• Directions:
1) Copy out the passage about the Lark Quarry dinosaur tracks word for word, in full.
2) In the records, take the lines from the one containing "Task: Open the picture thumbnail for IR9314" to the one containing "click(x=585, y=120)", both included, and output only those lines as a JSON array of strings, one string per line, with blank lines omitted.

[START OF Given text]

FOR OVER 30 YEARS, Lark Quarry in central-western Queensland has been regarded as the world’s only evidence of a dinosaur stampede. This is all about to change, however, due to a recent study which suggests that the tracks were made by swimming and wading dinosaurs, rather than those running on land.

Anthony Romilio, a palaeontologist from the University of Queensland who led the study on the 95- to 98-million-year-old tracks, says they were preserved in river sediments when the area was part of an expansive forested floodplain.

Prehistoric prints left by water-loving dinosaurs

“Many of the tracks are nothing more than elongated grooves, and probably formed when the claws of swimming dinosaurs scratched the river bottom,” says Anthony. “Some of the more unusual tracks include ‘tippy-toe’ traces – this is where fully buoyed dinosaurs made deep, near vertical scratch marks with their toes as they propelled themselves through the water.”

“It’s difficult to see how tracks such as these could have been made by running or walking animals,” he adds. “If this was the case, we would expect to see a much flatter impression of the foot preserved in the sediment.”

Anthony says some of the larger tracks are much more consistent with walking animals, suggesting that they may have been left by dinosaurs wading through shallow water.

[END OF Given text]
[START OF Information given]

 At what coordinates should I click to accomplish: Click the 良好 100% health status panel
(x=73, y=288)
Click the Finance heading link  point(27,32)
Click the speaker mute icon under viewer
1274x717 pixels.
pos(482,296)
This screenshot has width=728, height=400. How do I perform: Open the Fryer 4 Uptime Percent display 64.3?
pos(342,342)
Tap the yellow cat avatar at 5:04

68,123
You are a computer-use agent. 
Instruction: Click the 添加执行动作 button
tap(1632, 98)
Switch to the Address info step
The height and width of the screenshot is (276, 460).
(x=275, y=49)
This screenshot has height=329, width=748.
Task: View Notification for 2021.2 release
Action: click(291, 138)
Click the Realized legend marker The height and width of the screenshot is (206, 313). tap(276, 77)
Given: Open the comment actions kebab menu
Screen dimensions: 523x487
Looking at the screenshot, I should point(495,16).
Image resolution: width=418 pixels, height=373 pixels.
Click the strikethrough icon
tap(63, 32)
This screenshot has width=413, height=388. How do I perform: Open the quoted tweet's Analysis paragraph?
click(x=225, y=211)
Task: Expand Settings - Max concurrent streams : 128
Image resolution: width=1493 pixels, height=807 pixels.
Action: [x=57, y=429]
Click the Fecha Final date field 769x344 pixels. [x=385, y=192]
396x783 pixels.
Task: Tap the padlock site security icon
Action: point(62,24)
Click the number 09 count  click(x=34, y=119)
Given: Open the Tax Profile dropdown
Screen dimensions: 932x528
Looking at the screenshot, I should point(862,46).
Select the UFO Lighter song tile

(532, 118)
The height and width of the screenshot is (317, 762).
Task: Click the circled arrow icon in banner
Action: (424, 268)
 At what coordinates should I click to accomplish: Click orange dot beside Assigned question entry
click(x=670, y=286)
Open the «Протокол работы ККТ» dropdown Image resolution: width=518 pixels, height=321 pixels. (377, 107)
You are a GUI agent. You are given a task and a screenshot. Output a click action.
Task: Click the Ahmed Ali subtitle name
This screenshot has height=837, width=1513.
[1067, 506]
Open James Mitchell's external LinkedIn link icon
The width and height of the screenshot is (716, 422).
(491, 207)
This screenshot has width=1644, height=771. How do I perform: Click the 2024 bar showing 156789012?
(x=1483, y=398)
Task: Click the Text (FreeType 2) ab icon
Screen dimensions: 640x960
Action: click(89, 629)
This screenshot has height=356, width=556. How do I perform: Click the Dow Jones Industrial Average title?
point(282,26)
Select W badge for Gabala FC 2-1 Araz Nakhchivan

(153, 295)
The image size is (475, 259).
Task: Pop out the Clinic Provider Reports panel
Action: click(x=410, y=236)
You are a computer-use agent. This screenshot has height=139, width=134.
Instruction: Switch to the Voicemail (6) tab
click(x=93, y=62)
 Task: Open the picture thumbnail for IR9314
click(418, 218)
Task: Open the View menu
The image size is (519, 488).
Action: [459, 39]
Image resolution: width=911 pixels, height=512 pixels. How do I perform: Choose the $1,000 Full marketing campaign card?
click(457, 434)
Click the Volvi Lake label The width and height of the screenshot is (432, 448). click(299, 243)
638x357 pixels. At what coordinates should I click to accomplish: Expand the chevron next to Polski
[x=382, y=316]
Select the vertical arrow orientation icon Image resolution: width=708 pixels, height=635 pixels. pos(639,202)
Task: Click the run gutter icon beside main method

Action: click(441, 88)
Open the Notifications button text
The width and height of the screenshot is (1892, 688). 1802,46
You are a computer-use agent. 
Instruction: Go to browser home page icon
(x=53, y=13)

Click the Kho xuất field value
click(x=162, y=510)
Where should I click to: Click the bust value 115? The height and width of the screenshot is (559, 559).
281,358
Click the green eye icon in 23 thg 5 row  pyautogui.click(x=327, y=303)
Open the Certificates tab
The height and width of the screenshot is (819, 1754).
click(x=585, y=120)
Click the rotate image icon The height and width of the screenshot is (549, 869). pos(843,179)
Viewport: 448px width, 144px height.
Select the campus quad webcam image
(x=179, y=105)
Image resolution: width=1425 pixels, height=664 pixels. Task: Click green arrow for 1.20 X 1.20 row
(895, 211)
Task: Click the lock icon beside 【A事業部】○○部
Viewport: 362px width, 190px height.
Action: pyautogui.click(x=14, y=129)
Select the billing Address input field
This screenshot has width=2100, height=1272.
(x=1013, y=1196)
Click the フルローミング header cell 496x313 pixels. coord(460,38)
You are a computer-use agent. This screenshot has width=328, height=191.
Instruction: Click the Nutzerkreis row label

[END OF Information given]

• Solution list:
1)
FOR OVER 30 YEARS, Lark Quarry in central-western Queensland has been regarded as the world’s only evidence of a dinosaur stampede. This is all about to change, however, due to a recent study which suggests that the tracks were made by swimming and wading dinosaurs, rather than those running on land.

Anthony Romilio, a palaeontologist from the University of Queensland who led the study on the 95- to 98-million-year-old tracks, says they were preserved in river sediments when the area was part of an expansive forested floodplain.

Prehistoric prints left by water-loving dinosaurs

“Many of the tracks are nothing more than elongated grooves, and probably formed when the claws of swimming dinosaurs scratched the river bottom,” says Anthony. “Some of the more unusual tracks include ‘tippy-toe’ traces – this is where fully buoyed dinosaurs made deep, near vertical scratch marks with their toes as they propelled themselves through the water.”

“It’s difficult to see how tracks such as these could have been made by running or walking animals,” he adds. “If this was the case, we would expect to see a much flatter impression of the foot preserved in the sediment.”

Anthony says some of the larger tracks are much more consistent with walking animals, suggesting that they may have been left by dinosaurs wading through shallow water.

2)
[
  " Task: Open the picture thumbnail for IR9314",
  "click(418, 218)",
  "Task: Open the View menu",
  "The image size is (519, 488).",
  "Action: [459, 39]",
  "Image resolution: width=911 pixels, height=512 pixels. How do I perform: Choose the $1,000 Full marketing campaign card?",
  "click(457, 434)",
  "Click the Volvi Lake label The width and height of the screenshot is (432, 448). click(299, 243)",
  "638x357 pixels. At what coordinates should I click to accomplish: Expand the chevron next to Polski",
  "[x=382, y=316]",
  "Select the vertical arrow orientation icon Image resolution: width=708 pixels, height=635 pixels. pos(639,202)",
  "Task: Click the run gutter icon beside main method",
  "Action: click(441, 88)",
  "Open the Notifications button text",
  "The width and height of the screenshot is (1892, 688). 1802,46",
  "You are a computer-use agent. ",
  "Instruction: Go to browser home page icon",
  "(x=53, y=13)",
  "Click the Kho xuất field value",
  "click(x=162, y=510)",
  "Where should I click to: Click the bust value 115? The height and width of the screenshot is (559, 559).",
  "281,358",
  "Click the green eye icon in 23 thg 5 row  pyautogui.click(x=327, y=303)",
  "Open the Certificates tab",
  "The height and width of the screenshot is (819, 1754).",
  "click(x=585, y=120)"
]